I wasn’t too concerned about make up back then, except staying away from it. But my friends, they would keep eyeliner and mascara in their lockers and wear their mom’s four inch stilettos to school. I specifically remember saying something about make up by my locker, and I remember to this day what one of the girls said. She turned around and said, “Chloe, don’t ever where make up. You won’t be able to stand yourself without if you do.” I just wrinkled my nose and shook my head. “Nah,” I said, “that’ll never be me.” Even though, at lunch, my name was called. I would turn to look at this same girl, and find all the guys around her staring at me, just to study my acne. This bothered me, of course. But I wasn’t about to put all that paint on my face, right?
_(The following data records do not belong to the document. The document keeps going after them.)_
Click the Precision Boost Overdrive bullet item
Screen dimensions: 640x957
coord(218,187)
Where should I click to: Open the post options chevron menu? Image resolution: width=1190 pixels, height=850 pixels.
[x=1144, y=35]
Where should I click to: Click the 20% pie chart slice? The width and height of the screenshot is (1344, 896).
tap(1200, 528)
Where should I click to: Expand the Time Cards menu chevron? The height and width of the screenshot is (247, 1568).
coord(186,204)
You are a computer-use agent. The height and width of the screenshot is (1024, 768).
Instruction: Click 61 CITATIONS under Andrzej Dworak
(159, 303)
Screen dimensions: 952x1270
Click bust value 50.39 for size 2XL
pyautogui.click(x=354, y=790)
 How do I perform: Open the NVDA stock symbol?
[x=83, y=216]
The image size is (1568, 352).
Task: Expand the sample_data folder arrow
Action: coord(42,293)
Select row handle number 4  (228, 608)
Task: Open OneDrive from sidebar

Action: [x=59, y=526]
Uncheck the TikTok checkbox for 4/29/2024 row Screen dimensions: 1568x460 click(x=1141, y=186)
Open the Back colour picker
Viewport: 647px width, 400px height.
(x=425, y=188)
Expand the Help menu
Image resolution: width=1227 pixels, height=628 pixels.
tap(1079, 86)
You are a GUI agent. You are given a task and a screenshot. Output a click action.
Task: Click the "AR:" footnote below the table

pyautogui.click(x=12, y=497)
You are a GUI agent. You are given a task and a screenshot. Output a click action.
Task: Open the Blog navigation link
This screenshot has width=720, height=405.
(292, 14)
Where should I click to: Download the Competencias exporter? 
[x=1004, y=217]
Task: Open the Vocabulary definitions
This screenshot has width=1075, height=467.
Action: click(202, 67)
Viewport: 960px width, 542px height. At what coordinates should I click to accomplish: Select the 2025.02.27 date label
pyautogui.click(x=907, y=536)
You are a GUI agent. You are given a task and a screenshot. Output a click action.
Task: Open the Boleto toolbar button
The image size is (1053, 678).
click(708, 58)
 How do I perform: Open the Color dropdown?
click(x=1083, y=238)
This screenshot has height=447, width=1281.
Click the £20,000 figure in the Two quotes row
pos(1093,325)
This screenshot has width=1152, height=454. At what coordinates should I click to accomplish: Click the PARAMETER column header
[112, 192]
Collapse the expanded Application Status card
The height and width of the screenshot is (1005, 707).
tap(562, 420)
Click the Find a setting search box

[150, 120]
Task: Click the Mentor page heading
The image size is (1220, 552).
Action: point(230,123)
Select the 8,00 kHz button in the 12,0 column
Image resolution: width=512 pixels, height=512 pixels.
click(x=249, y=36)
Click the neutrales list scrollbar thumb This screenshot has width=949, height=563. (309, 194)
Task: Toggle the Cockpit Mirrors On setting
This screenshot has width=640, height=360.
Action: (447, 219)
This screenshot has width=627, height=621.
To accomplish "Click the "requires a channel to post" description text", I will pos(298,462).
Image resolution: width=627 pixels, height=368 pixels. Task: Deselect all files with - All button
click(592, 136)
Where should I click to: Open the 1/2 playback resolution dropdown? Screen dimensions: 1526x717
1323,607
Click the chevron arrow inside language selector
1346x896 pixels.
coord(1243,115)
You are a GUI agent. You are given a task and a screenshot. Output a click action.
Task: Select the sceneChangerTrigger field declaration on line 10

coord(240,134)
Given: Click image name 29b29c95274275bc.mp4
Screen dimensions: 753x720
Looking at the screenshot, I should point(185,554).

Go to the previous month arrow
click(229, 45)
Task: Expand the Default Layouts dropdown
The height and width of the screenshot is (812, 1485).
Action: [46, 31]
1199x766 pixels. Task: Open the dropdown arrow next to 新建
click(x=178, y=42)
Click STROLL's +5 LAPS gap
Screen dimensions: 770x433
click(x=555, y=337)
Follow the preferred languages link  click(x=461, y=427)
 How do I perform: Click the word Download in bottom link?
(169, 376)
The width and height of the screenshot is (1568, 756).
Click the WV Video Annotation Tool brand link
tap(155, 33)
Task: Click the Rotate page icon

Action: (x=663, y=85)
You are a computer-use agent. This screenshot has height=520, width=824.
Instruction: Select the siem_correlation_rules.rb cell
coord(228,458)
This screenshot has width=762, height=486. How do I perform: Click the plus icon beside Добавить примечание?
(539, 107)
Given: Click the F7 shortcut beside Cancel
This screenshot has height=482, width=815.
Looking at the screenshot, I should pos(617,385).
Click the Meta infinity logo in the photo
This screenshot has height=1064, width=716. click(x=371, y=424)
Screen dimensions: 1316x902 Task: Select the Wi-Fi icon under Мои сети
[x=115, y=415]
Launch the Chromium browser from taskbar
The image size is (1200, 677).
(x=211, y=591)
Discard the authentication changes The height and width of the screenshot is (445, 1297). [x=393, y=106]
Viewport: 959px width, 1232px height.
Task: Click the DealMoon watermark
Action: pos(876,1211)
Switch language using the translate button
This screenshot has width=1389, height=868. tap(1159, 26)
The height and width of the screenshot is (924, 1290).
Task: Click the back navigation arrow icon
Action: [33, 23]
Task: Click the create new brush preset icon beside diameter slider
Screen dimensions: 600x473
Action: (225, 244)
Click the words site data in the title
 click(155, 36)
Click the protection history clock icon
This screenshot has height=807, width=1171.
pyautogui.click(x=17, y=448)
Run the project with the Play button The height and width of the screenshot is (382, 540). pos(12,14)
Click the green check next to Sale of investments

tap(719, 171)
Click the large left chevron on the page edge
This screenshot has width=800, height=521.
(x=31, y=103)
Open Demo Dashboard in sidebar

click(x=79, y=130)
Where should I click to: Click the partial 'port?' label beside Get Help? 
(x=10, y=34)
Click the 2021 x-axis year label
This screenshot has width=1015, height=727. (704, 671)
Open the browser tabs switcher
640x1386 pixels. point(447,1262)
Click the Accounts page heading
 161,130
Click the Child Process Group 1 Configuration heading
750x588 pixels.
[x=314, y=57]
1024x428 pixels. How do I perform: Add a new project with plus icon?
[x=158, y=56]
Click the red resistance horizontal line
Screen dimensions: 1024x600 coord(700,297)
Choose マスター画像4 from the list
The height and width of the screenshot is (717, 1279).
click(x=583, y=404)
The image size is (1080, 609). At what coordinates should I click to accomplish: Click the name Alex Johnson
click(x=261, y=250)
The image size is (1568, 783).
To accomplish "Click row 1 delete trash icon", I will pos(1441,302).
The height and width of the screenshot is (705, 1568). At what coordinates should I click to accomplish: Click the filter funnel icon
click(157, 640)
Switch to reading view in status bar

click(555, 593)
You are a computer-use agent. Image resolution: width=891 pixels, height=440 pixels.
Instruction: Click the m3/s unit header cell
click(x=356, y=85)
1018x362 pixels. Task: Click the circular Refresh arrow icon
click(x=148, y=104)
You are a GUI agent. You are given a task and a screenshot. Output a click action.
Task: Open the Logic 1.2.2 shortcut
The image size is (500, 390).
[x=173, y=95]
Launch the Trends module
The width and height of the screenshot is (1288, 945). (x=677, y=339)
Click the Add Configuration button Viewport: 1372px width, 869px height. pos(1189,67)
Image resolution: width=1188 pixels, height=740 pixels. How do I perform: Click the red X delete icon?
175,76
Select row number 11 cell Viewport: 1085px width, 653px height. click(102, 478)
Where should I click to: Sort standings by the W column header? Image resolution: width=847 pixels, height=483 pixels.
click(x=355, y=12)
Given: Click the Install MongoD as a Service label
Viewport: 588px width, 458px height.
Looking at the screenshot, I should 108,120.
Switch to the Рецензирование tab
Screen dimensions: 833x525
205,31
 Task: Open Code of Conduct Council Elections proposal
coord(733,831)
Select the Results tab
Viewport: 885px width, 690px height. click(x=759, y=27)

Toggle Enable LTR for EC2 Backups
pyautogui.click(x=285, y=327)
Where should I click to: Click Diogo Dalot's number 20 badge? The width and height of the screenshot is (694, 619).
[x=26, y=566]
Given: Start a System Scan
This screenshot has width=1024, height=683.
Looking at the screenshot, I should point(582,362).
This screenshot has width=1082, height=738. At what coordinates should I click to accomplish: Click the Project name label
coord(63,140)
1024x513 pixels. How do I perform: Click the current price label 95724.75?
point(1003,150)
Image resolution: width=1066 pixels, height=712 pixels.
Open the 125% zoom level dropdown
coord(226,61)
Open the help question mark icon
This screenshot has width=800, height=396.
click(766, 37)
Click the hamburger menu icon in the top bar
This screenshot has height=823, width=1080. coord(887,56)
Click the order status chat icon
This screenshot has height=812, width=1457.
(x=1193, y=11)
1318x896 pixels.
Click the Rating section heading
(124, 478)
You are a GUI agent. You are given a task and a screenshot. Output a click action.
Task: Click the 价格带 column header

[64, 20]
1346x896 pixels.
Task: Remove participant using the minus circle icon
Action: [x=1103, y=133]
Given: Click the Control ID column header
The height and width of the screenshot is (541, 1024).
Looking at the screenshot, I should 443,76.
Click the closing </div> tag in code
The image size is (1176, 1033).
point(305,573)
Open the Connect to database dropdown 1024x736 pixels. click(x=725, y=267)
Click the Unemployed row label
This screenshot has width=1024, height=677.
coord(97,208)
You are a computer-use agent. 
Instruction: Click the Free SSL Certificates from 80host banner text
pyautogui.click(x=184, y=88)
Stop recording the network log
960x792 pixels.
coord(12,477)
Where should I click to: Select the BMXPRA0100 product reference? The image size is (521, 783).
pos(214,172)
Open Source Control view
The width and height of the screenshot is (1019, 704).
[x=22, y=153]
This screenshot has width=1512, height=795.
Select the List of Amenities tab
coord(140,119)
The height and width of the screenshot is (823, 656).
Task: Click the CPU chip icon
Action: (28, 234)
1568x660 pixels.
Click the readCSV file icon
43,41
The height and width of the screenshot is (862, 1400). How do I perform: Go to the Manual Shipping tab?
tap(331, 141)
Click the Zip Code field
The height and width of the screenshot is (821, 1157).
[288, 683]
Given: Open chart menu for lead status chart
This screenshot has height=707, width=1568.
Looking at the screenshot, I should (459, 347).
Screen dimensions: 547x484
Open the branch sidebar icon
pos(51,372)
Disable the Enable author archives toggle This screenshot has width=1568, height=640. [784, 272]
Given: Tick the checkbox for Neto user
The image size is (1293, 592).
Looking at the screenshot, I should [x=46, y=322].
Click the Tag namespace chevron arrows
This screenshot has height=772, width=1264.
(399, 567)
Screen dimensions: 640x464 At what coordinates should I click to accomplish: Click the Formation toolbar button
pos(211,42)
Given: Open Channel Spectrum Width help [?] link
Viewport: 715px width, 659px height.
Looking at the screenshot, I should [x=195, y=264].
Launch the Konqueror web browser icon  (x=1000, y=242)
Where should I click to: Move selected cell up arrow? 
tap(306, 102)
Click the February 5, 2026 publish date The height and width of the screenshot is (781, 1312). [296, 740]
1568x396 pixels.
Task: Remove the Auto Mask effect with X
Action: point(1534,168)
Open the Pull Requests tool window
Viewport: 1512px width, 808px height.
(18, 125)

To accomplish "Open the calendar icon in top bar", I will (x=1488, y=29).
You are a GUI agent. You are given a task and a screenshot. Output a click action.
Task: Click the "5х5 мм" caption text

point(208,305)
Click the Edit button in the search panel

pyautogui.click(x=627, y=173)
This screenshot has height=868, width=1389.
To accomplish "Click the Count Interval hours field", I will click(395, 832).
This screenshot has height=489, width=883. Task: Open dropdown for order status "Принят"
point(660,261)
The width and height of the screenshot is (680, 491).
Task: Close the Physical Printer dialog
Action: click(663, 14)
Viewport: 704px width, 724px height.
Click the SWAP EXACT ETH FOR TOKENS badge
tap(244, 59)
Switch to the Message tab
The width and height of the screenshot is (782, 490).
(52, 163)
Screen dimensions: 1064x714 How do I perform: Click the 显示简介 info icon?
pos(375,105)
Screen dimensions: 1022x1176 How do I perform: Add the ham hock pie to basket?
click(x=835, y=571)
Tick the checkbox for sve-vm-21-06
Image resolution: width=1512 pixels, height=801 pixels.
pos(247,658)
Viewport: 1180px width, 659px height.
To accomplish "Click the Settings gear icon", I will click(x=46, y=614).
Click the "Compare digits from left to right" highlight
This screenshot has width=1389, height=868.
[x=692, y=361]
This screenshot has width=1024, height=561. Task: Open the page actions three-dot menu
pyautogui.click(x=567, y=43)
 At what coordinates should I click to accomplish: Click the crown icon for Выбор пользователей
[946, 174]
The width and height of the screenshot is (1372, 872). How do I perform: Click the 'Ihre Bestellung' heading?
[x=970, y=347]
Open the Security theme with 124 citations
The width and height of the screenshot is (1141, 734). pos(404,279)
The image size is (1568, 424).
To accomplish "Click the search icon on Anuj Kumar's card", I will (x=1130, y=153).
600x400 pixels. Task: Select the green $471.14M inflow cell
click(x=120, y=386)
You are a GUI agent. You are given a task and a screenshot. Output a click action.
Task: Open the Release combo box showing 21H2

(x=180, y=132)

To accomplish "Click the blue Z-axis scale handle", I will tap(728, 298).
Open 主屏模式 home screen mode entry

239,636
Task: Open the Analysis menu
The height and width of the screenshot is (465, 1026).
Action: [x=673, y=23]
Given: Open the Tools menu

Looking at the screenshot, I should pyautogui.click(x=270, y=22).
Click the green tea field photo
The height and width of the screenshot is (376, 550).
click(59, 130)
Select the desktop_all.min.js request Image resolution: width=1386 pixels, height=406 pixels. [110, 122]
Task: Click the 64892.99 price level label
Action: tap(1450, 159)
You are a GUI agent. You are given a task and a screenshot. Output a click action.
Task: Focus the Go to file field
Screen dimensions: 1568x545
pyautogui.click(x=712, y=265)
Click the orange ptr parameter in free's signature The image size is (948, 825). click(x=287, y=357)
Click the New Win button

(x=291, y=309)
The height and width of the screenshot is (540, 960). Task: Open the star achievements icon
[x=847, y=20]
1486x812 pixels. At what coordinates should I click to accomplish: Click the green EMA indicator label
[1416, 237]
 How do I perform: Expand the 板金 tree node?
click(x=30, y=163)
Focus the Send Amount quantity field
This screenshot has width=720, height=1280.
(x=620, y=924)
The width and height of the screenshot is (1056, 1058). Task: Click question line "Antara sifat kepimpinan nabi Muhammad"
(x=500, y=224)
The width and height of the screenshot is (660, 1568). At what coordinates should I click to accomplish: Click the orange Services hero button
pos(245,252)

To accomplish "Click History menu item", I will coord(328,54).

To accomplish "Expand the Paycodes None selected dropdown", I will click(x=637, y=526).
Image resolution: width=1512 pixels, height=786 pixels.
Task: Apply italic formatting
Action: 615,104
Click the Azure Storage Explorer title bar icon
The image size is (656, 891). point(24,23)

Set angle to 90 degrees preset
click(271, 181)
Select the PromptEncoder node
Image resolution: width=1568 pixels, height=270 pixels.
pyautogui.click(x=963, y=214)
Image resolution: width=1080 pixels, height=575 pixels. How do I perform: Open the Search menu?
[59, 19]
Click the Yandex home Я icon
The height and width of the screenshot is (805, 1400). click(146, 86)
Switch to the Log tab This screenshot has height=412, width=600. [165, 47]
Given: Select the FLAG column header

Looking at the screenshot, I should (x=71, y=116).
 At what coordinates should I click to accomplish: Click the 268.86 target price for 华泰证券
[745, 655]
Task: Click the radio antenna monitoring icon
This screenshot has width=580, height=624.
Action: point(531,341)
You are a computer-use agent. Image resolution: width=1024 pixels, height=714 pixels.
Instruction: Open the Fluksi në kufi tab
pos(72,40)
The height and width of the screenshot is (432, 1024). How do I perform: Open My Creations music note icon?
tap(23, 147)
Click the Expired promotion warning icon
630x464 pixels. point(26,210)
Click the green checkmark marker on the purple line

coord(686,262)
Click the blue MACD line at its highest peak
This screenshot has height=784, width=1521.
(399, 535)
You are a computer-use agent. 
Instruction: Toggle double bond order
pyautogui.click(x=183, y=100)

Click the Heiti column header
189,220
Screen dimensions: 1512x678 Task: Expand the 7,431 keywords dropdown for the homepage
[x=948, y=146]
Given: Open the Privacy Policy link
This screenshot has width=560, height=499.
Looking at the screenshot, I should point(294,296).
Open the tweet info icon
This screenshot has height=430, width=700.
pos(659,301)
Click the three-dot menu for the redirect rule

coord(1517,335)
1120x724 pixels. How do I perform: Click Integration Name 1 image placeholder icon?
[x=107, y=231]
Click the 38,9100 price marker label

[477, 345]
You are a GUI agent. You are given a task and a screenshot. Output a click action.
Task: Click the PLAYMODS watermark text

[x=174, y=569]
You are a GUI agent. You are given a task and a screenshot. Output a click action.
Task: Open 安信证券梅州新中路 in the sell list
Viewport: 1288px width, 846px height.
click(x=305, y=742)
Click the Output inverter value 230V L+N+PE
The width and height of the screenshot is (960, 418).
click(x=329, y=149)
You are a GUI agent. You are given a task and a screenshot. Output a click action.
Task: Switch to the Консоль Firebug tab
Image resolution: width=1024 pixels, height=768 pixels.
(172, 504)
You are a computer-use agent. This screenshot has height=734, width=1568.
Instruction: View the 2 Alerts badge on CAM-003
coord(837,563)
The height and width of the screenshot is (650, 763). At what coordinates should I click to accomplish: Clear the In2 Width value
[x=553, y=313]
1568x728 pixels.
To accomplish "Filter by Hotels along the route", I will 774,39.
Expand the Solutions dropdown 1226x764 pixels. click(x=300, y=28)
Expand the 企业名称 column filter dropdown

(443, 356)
But guess what happened two years later.
In grade eight, I found myself in a new school with people to impress, so I thought. I woke up an hour and a half early (remember what I was saying before?) to make sure my make up was perfect. I really, really wanted to fit in. A couple weeks in, I found good friends. But I had slowly, unconsciously become someone I was unfamiliar with. And half way through the year, I was writing down suicidal thoughts, attempted self harm, and was never seen by friends without make up again. I would cry myself to sleep night after night, not an exaggeration. Oh, if I were a part of THOSE girls. If I could do that, wear that, I would be so much happier. God, if you’re even there anymore… why couldn’t I be her, and her be me? Those thoughts were constantly going through my mind, and they wouldn’t stop. I didn’t know how. I needed help, but didn’t seek any. Rather, I did, but through the wrong things.
I asked for more make up, I got it. As of today, I haven’t gone swimming more than three times. If I did, I didn’t get my face wet. I was self conscious of anything, everything. My voice, my body, my hair, my skin. I thought my worth was in how I looked, and how perfect my make up was. I wanted to be up high on the social scale, like lots of people. But I couldn’t.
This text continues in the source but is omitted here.